» What the exercise asks
Word for word, reproduce each entry.

» Provided material
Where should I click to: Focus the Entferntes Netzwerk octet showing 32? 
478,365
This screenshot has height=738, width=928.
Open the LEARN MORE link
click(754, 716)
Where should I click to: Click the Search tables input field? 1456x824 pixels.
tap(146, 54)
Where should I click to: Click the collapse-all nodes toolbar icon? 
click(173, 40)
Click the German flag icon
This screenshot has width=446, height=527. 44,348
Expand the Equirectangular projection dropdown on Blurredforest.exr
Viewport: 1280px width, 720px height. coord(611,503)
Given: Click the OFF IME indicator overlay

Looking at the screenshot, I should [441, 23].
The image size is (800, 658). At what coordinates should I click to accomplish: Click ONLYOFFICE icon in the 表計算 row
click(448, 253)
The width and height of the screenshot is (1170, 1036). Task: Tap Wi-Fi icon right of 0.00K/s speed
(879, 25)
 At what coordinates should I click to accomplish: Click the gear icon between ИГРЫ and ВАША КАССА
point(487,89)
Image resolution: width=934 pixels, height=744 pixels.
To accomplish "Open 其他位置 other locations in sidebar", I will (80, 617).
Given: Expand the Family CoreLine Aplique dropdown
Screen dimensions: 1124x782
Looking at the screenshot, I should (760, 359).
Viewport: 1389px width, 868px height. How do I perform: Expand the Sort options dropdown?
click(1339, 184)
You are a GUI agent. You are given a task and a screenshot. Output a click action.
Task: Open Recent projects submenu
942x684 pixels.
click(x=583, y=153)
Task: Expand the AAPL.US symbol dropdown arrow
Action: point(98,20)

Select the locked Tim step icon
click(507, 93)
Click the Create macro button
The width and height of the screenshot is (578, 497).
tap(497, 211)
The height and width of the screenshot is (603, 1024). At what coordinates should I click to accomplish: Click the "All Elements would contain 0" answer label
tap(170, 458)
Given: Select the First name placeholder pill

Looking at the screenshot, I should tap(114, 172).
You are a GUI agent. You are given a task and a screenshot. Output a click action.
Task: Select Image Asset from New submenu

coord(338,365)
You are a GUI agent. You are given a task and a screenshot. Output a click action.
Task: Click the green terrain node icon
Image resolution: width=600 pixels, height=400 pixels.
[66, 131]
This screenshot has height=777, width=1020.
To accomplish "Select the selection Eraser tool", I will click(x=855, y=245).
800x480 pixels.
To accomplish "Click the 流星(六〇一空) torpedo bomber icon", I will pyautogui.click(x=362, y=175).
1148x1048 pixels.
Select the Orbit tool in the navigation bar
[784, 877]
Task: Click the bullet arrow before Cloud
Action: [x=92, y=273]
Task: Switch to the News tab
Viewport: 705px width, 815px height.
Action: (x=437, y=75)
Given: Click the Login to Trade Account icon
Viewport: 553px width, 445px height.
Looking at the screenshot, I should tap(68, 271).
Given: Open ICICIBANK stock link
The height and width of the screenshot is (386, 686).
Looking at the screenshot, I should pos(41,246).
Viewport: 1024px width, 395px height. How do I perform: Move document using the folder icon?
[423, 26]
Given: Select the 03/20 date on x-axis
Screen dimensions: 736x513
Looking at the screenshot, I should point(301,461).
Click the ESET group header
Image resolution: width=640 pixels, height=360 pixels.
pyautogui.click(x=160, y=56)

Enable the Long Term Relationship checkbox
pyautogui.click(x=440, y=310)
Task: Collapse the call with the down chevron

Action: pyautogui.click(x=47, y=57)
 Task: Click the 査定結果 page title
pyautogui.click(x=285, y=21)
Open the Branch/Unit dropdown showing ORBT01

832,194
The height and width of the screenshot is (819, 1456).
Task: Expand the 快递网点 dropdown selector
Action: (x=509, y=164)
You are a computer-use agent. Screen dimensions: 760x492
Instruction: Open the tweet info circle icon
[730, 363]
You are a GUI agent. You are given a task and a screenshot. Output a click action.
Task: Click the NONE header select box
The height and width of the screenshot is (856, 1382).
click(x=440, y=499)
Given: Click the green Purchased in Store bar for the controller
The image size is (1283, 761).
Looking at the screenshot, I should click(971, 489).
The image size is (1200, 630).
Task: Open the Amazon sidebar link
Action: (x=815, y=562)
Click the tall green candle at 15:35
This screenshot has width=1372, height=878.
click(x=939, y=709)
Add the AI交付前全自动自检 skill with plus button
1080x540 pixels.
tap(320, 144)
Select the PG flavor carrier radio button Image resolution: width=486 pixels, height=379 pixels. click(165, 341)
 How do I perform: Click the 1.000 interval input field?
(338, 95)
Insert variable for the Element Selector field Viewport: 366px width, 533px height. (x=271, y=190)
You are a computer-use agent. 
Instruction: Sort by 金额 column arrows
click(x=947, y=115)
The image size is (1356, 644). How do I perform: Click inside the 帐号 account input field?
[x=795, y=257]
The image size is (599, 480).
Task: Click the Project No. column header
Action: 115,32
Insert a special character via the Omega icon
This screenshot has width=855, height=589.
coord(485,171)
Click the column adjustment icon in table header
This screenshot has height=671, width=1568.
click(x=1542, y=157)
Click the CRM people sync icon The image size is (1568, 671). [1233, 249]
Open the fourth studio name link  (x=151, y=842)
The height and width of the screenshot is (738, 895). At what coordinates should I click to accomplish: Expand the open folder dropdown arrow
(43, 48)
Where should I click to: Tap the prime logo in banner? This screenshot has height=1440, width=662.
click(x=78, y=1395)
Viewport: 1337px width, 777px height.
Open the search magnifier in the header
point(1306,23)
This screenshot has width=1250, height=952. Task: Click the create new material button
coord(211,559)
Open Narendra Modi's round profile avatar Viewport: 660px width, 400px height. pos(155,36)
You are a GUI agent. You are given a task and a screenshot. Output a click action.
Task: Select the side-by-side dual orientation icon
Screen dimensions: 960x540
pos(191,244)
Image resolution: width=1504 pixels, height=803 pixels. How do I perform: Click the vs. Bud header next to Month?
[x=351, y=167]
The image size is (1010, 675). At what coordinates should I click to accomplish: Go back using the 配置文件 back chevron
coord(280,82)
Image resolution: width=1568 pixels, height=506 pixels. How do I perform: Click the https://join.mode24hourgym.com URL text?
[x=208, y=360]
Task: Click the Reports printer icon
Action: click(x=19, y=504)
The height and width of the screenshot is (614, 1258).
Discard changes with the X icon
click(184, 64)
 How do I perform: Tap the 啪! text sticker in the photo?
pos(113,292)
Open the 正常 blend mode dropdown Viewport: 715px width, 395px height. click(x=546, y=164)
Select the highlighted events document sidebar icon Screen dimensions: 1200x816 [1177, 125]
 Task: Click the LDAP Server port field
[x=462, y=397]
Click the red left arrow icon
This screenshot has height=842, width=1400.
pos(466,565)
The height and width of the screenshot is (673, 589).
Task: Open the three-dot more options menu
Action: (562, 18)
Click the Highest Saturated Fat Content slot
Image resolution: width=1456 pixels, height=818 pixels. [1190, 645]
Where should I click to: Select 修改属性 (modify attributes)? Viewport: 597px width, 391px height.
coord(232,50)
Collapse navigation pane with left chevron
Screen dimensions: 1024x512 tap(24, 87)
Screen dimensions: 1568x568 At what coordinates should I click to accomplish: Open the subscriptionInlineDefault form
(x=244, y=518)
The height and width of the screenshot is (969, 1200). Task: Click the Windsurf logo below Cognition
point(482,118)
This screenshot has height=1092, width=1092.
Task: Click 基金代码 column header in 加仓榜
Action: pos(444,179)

» Response
Where should I click to: Focus the Entferntes Netzwerk octet showing 32? 
478,365
This screenshot has height=738, width=928.
Open the LEARN MORE link
click(754, 716)
Where should I click to: Click the Search tables input field? 1456x824 pixels.
tap(146, 54)
Where should I click to: Click the collapse-all nodes toolbar icon? 
click(173, 40)
Click the German flag icon
This screenshot has width=446, height=527. 44,348
Expand the Equirectangular projection dropdown on Blurredforest.exr
Viewport: 1280px width, 720px height. coord(611,503)
Given: Click the OFF IME indicator overlay

Looking at the screenshot, I should [441, 23].
The image size is (800, 658). At what coordinates should I click to accomplish: Click ONLYOFFICE icon in the 表計算 row
click(448, 253)
The width and height of the screenshot is (1170, 1036). Task: Tap Wi-Fi icon right of 0.00K/s speed
(879, 25)
 At what coordinates should I click to accomplish: Click the gear icon between ИГРЫ and ВАША КАССА
point(487,89)
Image resolution: width=934 pixels, height=744 pixels.
To accomplish "Open 其他位置 other locations in sidebar", I will (80, 617).
Given: Expand the Family CoreLine Aplique dropdown
Screen dimensions: 1124x782
Looking at the screenshot, I should (760, 359).
Viewport: 1389px width, 868px height. How do I perform: Expand the Sort options dropdown?
click(1339, 184)
You are a GUI agent. You are given a task and a screenshot. Output a click action.
Task: Open Recent projects submenu
942x684 pixels.
click(x=583, y=153)
Task: Expand the AAPL.US symbol dropdown arrow
Action: point(98,20)

Select the locked Tim step icon
click(507, 93)
Click the Create macro button
The width and height of the screenshot is (578, 497).
tap(497, 211)
The height and width of the screenshot is (603, 1024). At what coordinates should I click to accomplish: Click the "All Elements would contain 0" answer label
tap(170, 458)
Given: Select the First name placeholder pill

Looking at the screenshot, I should tap(114, 172).
You are a GUI agent. You are given a task and a screenshot. Output a click action.
Task: Select Image Asset from New submenu

coord(338,365)
You are a GUI agent. You are given a task and a screenshot. Output a click action.
Task: Click the green terrain node icon
Image resolution: width=600 pixels, height=400 pixels.
[66, 131]
This screenshot has height=777, width=1020.
To accomplish "Select the selection Eraser tool", I will click(x=855, y=245).
800x480 pixels.
To accomplish "Click the 流星(六〇一空) torpedo bomber icon", I will pyautogui.click(x=362, y=175).
1148x1048 pixels.
Select the Orbit tool in the navigation bar
[784, 877]
Task: Click the bullet arrow before Cloud
Action: [x=92, y=273]
Task: Switch to the News tab
Viewport: 705px width, 815px height.
Action: (x=437, y=75)
Given: Click the Login to Trade Account icon
Viewport: 553px width, 445px height.
Looking at the screenshot, I should tap(68, 271).
Given: Open ICICIBANK stock link
The height and width of the screenshot is (386, 686).
Looking at the screenshot, I should pos(41,246).
Viewport: 1024px width, 395px height. How do I perform: Move document using the folder icon?
[423, 26]
Given: Select the 03/20 date on x-axis
Screen dimensions: 736x513
Looking at the screenshot, I should point(301,461).
Click the ESET group header
Image resolution: width=640 pixels, height=360 pixels.
pyautogui.click(x=160, y=56)

Enable the Long Term Relationship checkbox
pyautogui.click(x=440, y=310)
Task: Collapse the call with the down chevron

Action: pyautogui.click(x=47, y=57)
 Task: Click the 査定結果 page title
pyautogui.click(x=285, y=21)
Open the Branch/Unit dropdown showing ORBT01

832,194
The height and width of the screenshot is (819, 1456).
Task: Expand the 快递网点 dropdown selector
Action: (x=509, y=164)
You are a computer-use agent. Screen dimensions: 760x492
Instruction: Open the tweet info circle icon
[730, 363]
You are a GUI agent. You are given a task and a screenshot. Output a click action.
Task: Click the NONE header select box
The height and width of the screenshot is (856, 1382).
click(x=440, y=499)
Given: Click the green Purchased in Store bar for the controller
The image size is (1283, 761).
Looking at the screenshot, I should click(971, 489).
The image size is (1200, 630).
Task: Open the Amazon sidebar link
Action: (x=815, y=562)
Click the tall green candle at 15:35
This screenshot has width=1372, height=878.
click(x=939, y=709)
Add the AI交付前全自动自检 skill with plus button
1080x540 pixels.
tap(320, 144)
Select the PG flavor carrier radio button Image resolution: width=486 pixels, height=379 pixels. click(165, 341)
 How do I perform: Click the 1.000 interval input field?
(338, 95)
Insert variable for the Element Selector field Viewport: 366px width, 533px height. (x=271, y=190)
You are a computer-use agent. 
Instruction: Sort by 金额 column arrows
click(x=947, y=115)
The image size is (1356, 644). How do I perform: Click inside the 帐号 account input field?
[x=795, y=257]
The image size is (599, 480).
Task: Click the Project No. column header
Action: 115,32
Insert a special character via the Omega icon
This screenshot has width=855, height=589.
coord(485,171)
Click the column adjustment icon in table header
This screenshot has height=671, width=1568.
click(x=1542, y=157)
Click the CRM people sync icon The image size is (1568, 671). [1233, 249]
Open the fourth studio name link  (x=151, y=842)
The height and width of the screenshot is (738, 895). At what coordinates should I click to accomplish: Expand the open folder dropdown arrow
(43, 48)
Where should I click to: Tap the prime logo in banner? This screenshot has height=1440, width=662.
click(x=78, y=1395)
Viewport: 1337px width, 777px height.
Open the search magnifier in the header
point(1306,23)
This screenshot has width=1250, height=952. Task: Click the create new material button
coord(211,559)
Open Narendra Modi's round profile avatar Viewport: 660px width, 400px height. pos(155,36)
You are a GUI agent. You are given a task and a screenshot. Output a click action.
Task: Select the side-by-side dual orientation icon
Screen dimensions: 960x540
pos(191,244)
Image resolution: width=1504 pixels, height=803 pixels. How do I perform: Click the vs. Bud header next to Month?
[x=351, y=167]
The image size is (1010, 675). At what coordinates should I click to accomplish: Go back using the 配置文件 back chevron
coord(280,82)
Image resolution: width=1568 pixels, height=506 pixels. How do I perform: Click the https://join.mode24hourgym.com URL text?
[x=208, y=360]
Task: Click the Reports printer icon
Action: click(x=19, y=504)
The height and width of the screenshot is (614, 1258).
Discard changes with the X icon
click(184, 64)
 How do I perform: Tap the 啪! text sticker in the photo?
pos(113,292)
Open the 正常 blend mode dropdown Viewport: 715px width, 395px height. click(x=546, y=164)
Select the highlighted events document sidebar icon Screen dimensions: 1200x816 [1177, 125]
 Task: Click the LDAP Server port field
[x=462, y=397]
Click the red left arrow icon
This screenshot has height=842, width=1400.
pos(466,565)
The height and width of the screenshot is (673, 589).
Task: Open the three-dot more options menu
Action: (562, 18)
Click the Highest Saturated Fat Content slot
Image resolution: width=1456 pixels, height=818 pixels. [1190, 645]
Where should I click to: Select 修改属性 (modify attributes)? Viewport: 597px width, 391px height.
coord(232,50)
Collapse navigation pane with left chevron
Screen dimensions: 1024x512 tap(24, 87)
Screen dimensions: 1568x568 At what coordinates should I click to accomplish: Open the subscriptionInlineDefault form
(x=244, y=518)
The height and width of the screenshot is (969, 1200). Task: Click the Windsurf logo below Cognition
point(482,118)
This screenshot has height=1092, width=1092.
Task: Click 基金代码 column header in 加仓榜
Action: pos(444,179)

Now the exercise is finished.